TASK TO CARRY OUT >>
Copy out the lines of the records below, and only those lines, from the one with "Given: Open the" through the one with "This screenshot has width=1568, height=424.", exactly as they appear.

DATA TO USE >>
········
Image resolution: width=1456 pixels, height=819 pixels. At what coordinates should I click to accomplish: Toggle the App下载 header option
········
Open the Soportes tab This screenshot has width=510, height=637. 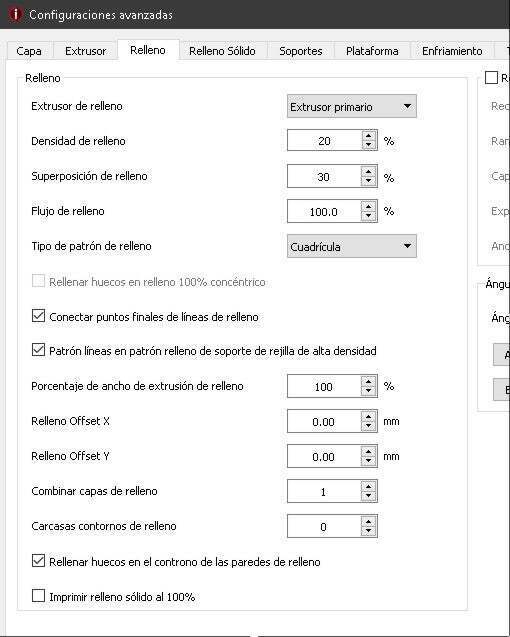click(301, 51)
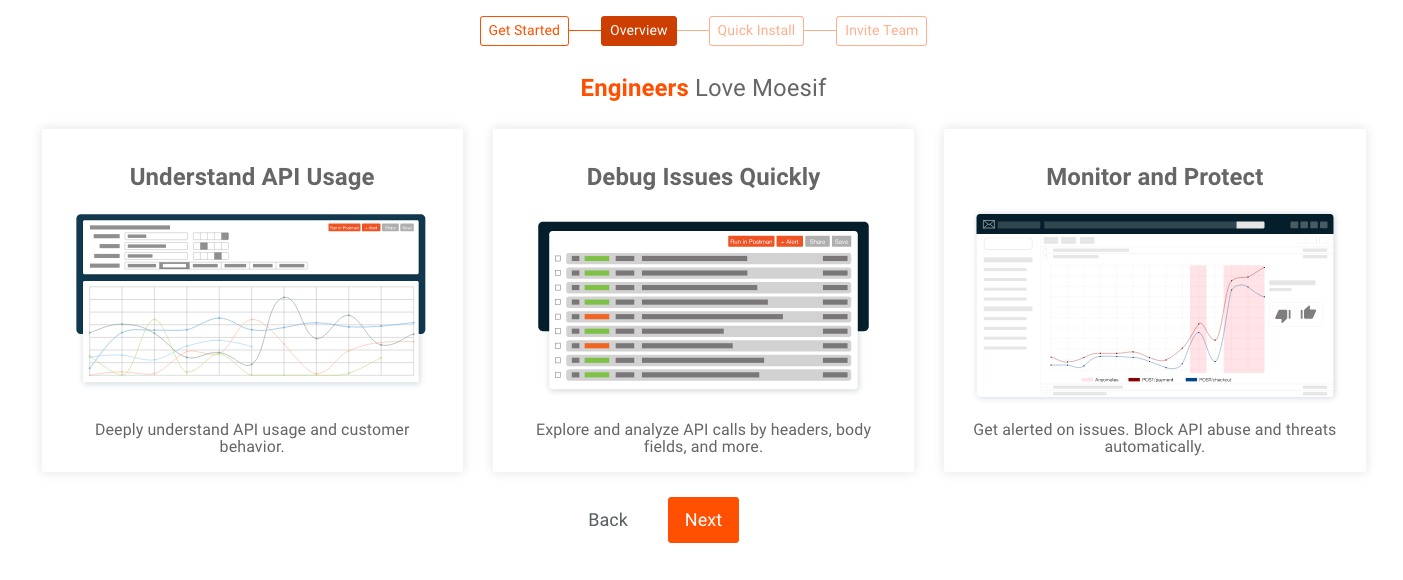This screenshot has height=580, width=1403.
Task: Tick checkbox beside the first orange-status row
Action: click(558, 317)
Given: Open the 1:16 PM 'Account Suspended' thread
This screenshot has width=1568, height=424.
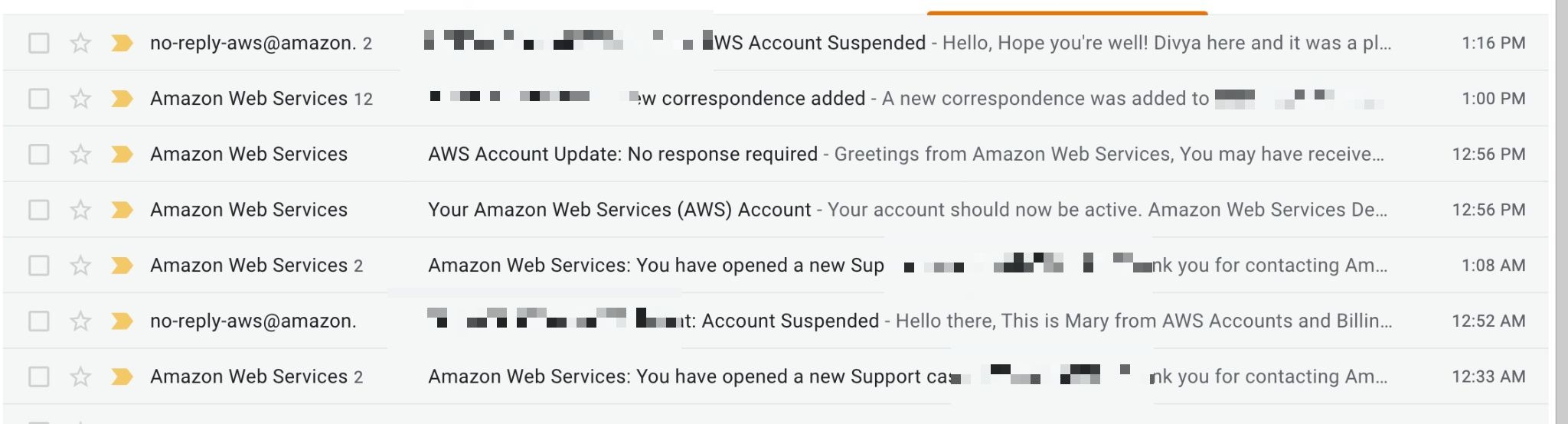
········
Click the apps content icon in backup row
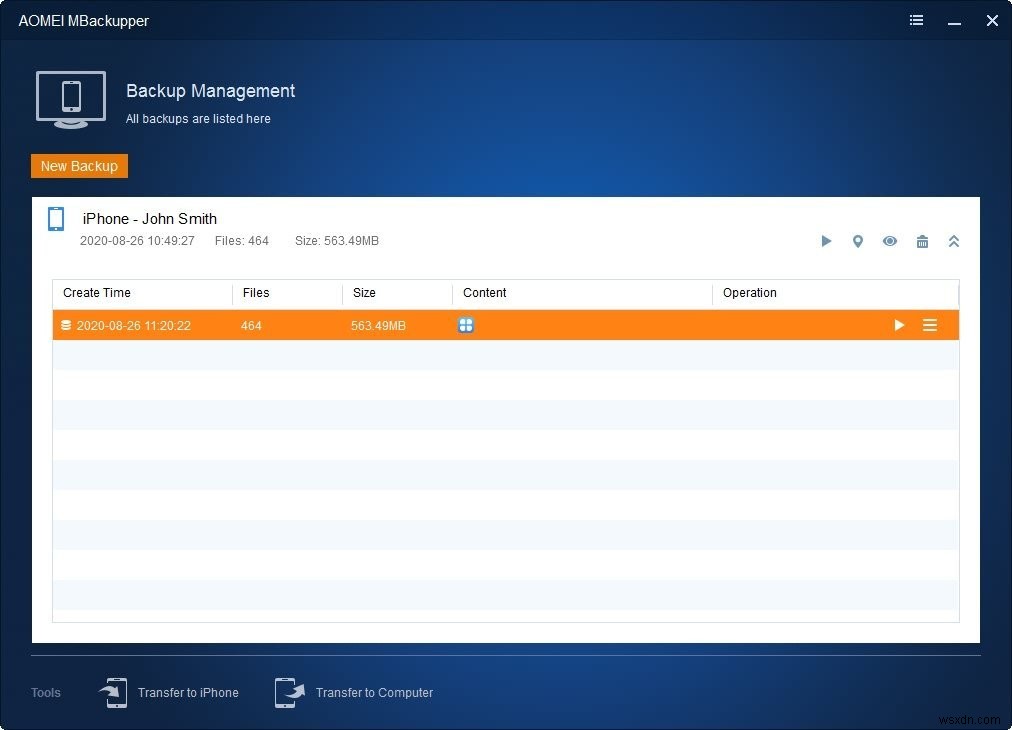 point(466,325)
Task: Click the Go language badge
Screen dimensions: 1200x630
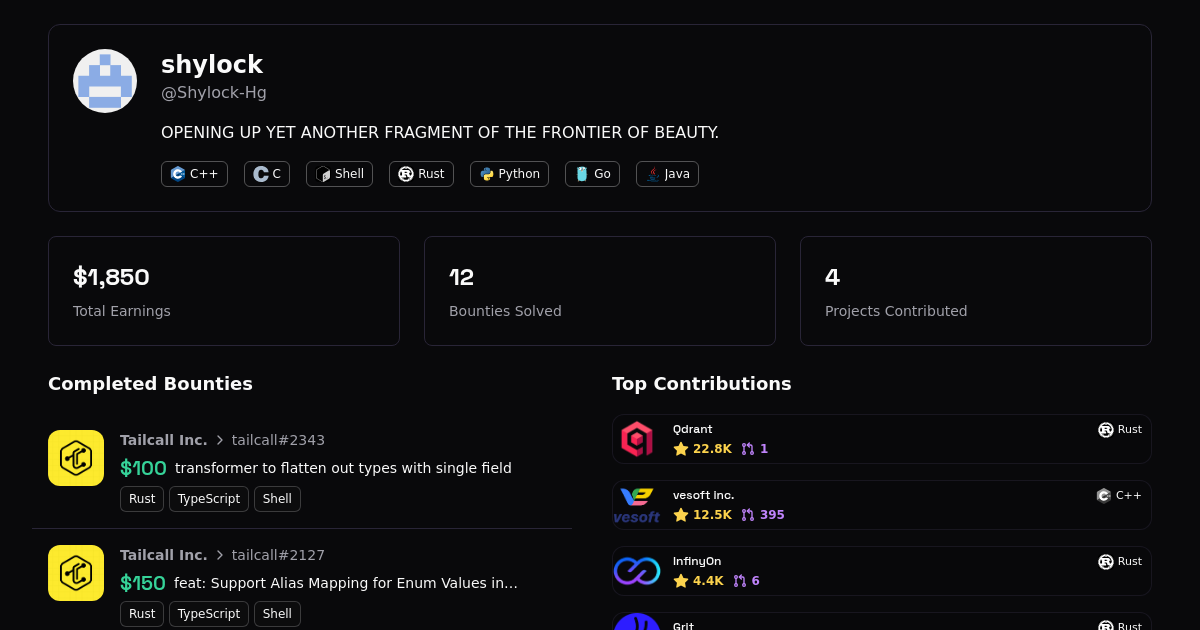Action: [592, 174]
········
OUTPUT BELOW >>
Given: Open the 1:16 PM 'Account Suspended' thread
This screenshot has width=1568, height=424.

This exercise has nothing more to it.